> [What you need to do]:
Scan the records below for the string "arrow" and return every line where it appears.

Supplied records section start

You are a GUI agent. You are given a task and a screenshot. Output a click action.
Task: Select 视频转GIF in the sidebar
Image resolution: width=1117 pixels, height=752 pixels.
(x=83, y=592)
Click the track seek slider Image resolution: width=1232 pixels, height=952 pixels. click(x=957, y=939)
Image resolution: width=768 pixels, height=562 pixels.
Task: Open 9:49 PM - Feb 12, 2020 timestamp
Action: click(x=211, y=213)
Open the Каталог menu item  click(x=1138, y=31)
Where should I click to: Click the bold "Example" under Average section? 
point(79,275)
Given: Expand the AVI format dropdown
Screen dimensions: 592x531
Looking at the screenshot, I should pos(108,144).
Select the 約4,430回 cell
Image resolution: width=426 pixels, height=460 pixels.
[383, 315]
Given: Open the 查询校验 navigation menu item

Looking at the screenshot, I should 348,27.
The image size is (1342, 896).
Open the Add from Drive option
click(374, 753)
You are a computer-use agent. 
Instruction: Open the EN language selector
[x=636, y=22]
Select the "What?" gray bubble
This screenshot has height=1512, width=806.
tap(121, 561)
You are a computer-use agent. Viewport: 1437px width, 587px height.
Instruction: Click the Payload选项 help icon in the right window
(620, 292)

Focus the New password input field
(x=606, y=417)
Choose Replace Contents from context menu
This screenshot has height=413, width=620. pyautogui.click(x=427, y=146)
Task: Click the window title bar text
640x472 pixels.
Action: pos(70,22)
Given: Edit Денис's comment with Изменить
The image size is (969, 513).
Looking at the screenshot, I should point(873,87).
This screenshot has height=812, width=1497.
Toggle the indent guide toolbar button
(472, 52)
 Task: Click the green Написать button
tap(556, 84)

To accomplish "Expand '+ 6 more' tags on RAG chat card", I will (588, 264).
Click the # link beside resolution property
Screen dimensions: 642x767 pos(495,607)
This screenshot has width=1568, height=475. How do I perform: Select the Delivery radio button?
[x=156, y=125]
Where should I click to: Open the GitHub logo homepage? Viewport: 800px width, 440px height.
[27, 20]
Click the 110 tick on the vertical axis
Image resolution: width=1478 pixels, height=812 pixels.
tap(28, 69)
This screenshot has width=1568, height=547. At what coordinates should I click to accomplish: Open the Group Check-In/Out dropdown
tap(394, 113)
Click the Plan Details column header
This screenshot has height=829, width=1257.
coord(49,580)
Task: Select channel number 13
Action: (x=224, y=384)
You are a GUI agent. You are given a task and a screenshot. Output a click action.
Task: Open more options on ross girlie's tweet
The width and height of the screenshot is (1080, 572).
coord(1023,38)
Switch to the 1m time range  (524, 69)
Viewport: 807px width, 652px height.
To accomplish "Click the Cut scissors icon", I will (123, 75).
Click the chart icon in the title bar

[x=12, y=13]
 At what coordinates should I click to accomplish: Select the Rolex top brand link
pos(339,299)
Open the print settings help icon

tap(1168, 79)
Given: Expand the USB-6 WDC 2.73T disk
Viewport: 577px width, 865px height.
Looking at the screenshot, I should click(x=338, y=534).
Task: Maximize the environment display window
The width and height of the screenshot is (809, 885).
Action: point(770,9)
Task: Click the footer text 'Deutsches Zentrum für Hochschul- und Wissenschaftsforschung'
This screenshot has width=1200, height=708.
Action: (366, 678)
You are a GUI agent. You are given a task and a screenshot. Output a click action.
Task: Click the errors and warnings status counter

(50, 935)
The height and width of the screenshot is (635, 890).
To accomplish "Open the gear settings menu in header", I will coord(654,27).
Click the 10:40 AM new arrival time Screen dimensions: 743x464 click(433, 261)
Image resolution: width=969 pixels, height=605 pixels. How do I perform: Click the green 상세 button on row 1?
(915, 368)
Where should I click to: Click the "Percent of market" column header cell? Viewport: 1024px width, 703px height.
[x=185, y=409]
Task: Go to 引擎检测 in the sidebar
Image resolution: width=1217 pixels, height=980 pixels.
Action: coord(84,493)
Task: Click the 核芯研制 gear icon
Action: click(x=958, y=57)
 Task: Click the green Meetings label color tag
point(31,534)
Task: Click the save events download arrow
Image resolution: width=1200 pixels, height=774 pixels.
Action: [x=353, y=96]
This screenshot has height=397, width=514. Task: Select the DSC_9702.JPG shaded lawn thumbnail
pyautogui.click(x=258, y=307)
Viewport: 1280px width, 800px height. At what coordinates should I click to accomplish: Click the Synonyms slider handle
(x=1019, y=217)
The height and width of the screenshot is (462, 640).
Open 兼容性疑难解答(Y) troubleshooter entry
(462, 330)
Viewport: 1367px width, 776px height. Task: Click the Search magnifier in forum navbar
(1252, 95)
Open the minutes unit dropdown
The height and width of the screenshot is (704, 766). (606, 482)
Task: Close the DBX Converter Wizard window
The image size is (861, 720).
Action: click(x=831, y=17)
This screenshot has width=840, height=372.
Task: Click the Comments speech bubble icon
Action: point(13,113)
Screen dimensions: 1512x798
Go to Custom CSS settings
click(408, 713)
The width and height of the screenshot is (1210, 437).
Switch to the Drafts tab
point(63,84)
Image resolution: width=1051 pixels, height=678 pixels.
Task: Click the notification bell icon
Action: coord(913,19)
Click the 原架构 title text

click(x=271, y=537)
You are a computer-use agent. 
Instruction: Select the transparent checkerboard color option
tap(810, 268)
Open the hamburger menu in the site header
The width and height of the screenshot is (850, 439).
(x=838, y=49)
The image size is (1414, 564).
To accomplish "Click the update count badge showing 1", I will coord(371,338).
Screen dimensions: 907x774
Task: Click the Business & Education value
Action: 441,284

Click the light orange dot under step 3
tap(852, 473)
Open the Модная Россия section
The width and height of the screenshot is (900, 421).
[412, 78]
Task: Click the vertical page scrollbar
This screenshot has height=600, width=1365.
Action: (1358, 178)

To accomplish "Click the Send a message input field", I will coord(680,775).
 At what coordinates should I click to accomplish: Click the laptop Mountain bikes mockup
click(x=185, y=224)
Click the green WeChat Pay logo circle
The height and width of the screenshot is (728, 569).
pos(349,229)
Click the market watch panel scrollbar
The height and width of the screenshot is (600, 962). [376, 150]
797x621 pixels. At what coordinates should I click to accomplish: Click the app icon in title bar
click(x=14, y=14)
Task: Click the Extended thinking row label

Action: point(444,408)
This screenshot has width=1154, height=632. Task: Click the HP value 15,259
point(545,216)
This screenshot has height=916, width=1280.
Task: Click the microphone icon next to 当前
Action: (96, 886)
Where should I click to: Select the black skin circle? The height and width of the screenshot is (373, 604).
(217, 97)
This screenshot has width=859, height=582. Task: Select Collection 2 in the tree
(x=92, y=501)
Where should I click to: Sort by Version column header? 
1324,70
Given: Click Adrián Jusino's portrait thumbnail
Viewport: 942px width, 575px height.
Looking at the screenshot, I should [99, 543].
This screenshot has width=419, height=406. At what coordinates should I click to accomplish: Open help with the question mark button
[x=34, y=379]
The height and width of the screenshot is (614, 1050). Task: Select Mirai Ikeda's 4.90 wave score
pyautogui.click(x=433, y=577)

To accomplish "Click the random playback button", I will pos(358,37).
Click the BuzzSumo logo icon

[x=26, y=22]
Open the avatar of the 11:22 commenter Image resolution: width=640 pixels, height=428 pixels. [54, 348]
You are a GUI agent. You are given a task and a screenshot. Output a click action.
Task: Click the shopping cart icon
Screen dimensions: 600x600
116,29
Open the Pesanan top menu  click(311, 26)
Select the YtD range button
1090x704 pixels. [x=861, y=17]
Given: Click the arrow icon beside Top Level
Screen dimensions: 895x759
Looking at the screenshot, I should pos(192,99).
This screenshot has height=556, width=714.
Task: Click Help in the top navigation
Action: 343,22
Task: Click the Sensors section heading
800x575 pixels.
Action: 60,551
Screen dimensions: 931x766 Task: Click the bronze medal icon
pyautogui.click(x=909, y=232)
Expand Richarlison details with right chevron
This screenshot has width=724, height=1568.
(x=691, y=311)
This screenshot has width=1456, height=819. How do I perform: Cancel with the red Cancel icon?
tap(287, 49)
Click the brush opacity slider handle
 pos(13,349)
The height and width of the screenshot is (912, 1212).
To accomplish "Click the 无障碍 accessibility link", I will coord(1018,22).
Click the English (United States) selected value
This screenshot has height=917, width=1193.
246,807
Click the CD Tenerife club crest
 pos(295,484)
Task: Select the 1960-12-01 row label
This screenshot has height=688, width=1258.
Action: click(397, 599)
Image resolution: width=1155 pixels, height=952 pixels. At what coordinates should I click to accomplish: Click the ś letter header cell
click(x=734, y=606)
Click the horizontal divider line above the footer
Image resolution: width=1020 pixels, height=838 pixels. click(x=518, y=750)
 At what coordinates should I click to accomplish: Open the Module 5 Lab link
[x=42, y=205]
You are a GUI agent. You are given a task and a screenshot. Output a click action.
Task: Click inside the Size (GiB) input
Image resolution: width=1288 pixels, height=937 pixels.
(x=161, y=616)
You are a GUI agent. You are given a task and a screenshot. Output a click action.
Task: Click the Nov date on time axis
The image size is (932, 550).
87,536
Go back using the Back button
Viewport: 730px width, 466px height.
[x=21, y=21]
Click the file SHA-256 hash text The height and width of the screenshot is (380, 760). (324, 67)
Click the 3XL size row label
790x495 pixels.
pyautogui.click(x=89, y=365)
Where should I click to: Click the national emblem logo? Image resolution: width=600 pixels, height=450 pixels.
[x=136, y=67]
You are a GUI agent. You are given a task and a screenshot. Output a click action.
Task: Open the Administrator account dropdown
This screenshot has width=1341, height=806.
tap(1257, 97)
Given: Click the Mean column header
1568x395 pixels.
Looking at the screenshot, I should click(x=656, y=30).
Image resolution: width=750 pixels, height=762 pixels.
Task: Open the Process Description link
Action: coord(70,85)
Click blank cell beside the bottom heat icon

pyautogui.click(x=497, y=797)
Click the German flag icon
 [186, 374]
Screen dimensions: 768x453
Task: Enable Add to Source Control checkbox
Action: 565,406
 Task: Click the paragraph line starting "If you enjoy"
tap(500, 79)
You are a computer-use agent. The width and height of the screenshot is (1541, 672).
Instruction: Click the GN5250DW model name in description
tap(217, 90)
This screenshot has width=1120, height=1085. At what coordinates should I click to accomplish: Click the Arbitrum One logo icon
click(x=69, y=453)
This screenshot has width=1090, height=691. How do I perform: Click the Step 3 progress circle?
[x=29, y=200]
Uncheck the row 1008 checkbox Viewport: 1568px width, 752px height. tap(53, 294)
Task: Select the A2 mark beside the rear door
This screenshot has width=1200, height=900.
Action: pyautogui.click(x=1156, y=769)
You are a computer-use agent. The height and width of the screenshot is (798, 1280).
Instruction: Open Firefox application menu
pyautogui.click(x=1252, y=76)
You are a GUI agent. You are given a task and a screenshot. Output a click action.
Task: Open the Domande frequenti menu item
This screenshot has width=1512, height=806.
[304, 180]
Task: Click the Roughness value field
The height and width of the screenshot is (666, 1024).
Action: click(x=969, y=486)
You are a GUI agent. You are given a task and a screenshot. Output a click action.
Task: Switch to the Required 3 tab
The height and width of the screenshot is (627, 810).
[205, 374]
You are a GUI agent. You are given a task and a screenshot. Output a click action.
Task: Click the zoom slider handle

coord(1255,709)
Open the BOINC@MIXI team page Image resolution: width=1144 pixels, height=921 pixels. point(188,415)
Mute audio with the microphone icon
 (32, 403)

Supplied records section end

> [Solution for this task]:
Task: Click the save events download arrow
Given: Click the arrow icon beside Top Level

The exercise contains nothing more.